In the following chart from Protiviti and ISACA’s 5th Annual IT Audit Benchmarking Survey, respondents were asked: “Does your organization conduct an IT audit risk assessment?” Responses, based on company size, are below.
Sources: ISACA/Protiviti

“If you have an IT audit director who is not part of the internal audit function, I would not characterize this as a function on which the board should be putting a lot of reliance,” says Chambers. Having management somehow direct the IT audit is “shortsighted,” he says. “It doesn’t reflect how integrated IT risks are with the other risks in the organization.”

That dovetails with questions about the adequacy of risk assessments, according to experts and the survey results. ISACA and Protiviti point out there are “small but meaningful numbers” of companies that do not conduct any type of IT audit risk assessment. And of those that do, roughly two-thirds of U.S. companies, regardless of size, rely on annual risk assessments, despite the rapid pace of change.

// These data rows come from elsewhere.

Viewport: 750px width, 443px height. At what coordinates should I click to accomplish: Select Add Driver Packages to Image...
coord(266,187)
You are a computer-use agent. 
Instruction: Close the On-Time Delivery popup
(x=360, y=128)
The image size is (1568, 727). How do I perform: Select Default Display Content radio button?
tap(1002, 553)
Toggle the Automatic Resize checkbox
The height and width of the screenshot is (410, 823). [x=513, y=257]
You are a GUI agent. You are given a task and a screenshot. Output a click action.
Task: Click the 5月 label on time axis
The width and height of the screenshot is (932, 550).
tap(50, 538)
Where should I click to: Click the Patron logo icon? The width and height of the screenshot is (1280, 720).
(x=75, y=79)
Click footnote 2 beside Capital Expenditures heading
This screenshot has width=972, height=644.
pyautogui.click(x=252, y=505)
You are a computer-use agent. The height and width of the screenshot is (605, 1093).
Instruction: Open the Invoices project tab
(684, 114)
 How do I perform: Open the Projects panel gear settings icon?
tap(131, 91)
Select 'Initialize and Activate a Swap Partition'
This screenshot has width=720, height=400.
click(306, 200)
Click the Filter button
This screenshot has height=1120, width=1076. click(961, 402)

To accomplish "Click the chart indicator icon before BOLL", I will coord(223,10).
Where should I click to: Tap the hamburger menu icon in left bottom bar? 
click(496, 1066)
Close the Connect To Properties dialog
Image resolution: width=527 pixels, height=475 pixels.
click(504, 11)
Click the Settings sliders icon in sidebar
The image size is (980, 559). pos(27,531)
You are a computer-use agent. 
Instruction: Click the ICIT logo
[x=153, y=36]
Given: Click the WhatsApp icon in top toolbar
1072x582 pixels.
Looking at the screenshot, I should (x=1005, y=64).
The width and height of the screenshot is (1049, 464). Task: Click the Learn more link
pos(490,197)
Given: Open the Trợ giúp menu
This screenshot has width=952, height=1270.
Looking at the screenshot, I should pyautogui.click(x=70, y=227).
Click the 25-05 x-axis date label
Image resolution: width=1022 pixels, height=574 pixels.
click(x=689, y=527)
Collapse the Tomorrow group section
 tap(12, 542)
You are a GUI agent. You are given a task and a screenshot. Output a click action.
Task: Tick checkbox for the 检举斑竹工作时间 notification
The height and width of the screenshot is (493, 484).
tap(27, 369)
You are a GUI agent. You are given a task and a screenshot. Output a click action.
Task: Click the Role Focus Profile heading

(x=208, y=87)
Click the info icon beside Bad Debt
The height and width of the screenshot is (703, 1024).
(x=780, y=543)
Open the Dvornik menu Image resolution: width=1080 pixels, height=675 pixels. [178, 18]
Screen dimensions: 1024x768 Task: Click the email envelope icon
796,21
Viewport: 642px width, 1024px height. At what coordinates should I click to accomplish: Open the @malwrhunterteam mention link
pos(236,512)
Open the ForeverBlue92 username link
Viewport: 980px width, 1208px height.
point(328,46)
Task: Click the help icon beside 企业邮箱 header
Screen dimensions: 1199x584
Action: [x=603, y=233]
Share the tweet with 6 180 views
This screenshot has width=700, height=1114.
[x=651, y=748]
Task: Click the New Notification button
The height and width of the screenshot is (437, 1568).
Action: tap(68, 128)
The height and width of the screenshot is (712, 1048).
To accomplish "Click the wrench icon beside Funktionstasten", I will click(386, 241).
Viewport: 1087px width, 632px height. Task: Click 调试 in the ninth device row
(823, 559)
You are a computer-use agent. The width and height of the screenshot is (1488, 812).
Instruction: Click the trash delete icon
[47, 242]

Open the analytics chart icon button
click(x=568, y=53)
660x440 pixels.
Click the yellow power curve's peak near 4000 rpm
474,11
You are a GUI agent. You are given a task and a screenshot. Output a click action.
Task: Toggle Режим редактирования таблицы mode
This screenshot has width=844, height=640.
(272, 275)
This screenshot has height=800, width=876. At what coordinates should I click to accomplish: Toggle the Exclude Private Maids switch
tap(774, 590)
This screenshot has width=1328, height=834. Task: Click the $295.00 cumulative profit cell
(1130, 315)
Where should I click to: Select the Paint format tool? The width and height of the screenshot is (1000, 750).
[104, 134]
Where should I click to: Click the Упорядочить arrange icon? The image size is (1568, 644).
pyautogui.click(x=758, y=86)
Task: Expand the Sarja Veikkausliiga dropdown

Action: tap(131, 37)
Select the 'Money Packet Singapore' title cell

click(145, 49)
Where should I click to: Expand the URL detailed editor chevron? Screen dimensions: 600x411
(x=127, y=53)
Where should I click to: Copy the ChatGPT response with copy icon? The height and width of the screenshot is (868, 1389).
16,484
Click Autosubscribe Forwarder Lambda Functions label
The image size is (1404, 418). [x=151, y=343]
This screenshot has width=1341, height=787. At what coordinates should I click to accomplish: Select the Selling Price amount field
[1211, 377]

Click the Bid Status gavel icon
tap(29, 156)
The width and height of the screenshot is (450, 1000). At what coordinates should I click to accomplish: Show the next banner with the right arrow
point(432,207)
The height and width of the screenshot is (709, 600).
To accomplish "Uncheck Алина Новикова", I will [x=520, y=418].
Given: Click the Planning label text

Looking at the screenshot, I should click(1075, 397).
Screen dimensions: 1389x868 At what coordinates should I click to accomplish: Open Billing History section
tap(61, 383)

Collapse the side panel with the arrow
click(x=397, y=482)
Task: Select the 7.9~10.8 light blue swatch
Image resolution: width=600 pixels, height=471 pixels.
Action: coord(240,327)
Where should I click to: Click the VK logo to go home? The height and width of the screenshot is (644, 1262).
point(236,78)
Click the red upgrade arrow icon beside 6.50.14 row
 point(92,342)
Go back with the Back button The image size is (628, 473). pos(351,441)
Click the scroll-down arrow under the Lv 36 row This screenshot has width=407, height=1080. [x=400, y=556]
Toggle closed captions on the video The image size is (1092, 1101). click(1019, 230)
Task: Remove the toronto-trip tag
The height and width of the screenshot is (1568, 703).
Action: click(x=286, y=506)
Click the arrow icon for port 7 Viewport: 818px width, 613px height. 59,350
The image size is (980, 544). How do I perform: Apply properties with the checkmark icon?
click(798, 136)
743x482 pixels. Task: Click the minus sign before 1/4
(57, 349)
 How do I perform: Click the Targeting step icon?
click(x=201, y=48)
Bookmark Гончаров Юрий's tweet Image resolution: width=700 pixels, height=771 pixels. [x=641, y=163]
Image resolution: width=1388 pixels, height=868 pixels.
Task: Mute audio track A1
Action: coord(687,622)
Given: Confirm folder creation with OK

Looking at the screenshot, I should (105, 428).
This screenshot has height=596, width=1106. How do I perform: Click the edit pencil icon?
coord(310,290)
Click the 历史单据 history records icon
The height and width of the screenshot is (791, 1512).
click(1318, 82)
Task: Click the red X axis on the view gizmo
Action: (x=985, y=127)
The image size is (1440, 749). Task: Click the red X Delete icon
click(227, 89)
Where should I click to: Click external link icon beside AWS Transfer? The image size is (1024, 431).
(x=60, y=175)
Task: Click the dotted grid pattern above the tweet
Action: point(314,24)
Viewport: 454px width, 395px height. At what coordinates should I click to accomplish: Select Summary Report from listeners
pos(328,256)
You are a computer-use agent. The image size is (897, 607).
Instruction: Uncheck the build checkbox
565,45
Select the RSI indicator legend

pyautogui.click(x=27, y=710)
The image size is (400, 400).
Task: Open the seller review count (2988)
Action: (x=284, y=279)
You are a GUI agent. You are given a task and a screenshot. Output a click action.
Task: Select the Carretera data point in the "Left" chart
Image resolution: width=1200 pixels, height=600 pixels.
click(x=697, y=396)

The results suggest more companies need to “operationalize risk,” says Stroud. “Effective risk management is what happens with every decision we make,” he says. “Business decisions are being made every day, yet enterprise risk management is an annual event.” Many organizations tune in to the emerging risks, like cyber-security in recent years and Sarbanes-Oxley a decade earlier, but it takes too long, he says. “The risk landscape changes constantly.”

System implementations represent a significant area of risk that often is not adequately assessed by IT audit, says Vaja. “If you look historically at the number of failed implementations, it’s very high,” he says. Companies tend to put heavy trust into a CFO or CIO who claims ‘I got this.’ “You see that high confidence that everything is going well, then half way in you get changes orders,” he says. “That’s when it might be too late.”

Communication is key, says Stroud, to increase the frequency of risk assessments as a step toward a more ongoing approach. “You have to communicate the value of it,” he says. “You start by perhaps going from an annual event to quarterly. Then you might want to go to a catalog so the IT audit assessments show up in some sort of ERM catalog.”

To further advance the profile of IT audit, Brand suggests companies even consider getting more IT skills on the audit committee. “There’s still a bias on audit committees on the external audit and financial skills,” he says. “We mandate a financial expert, but not a risk expert. This is where audit committees have an opportunity to evolve.”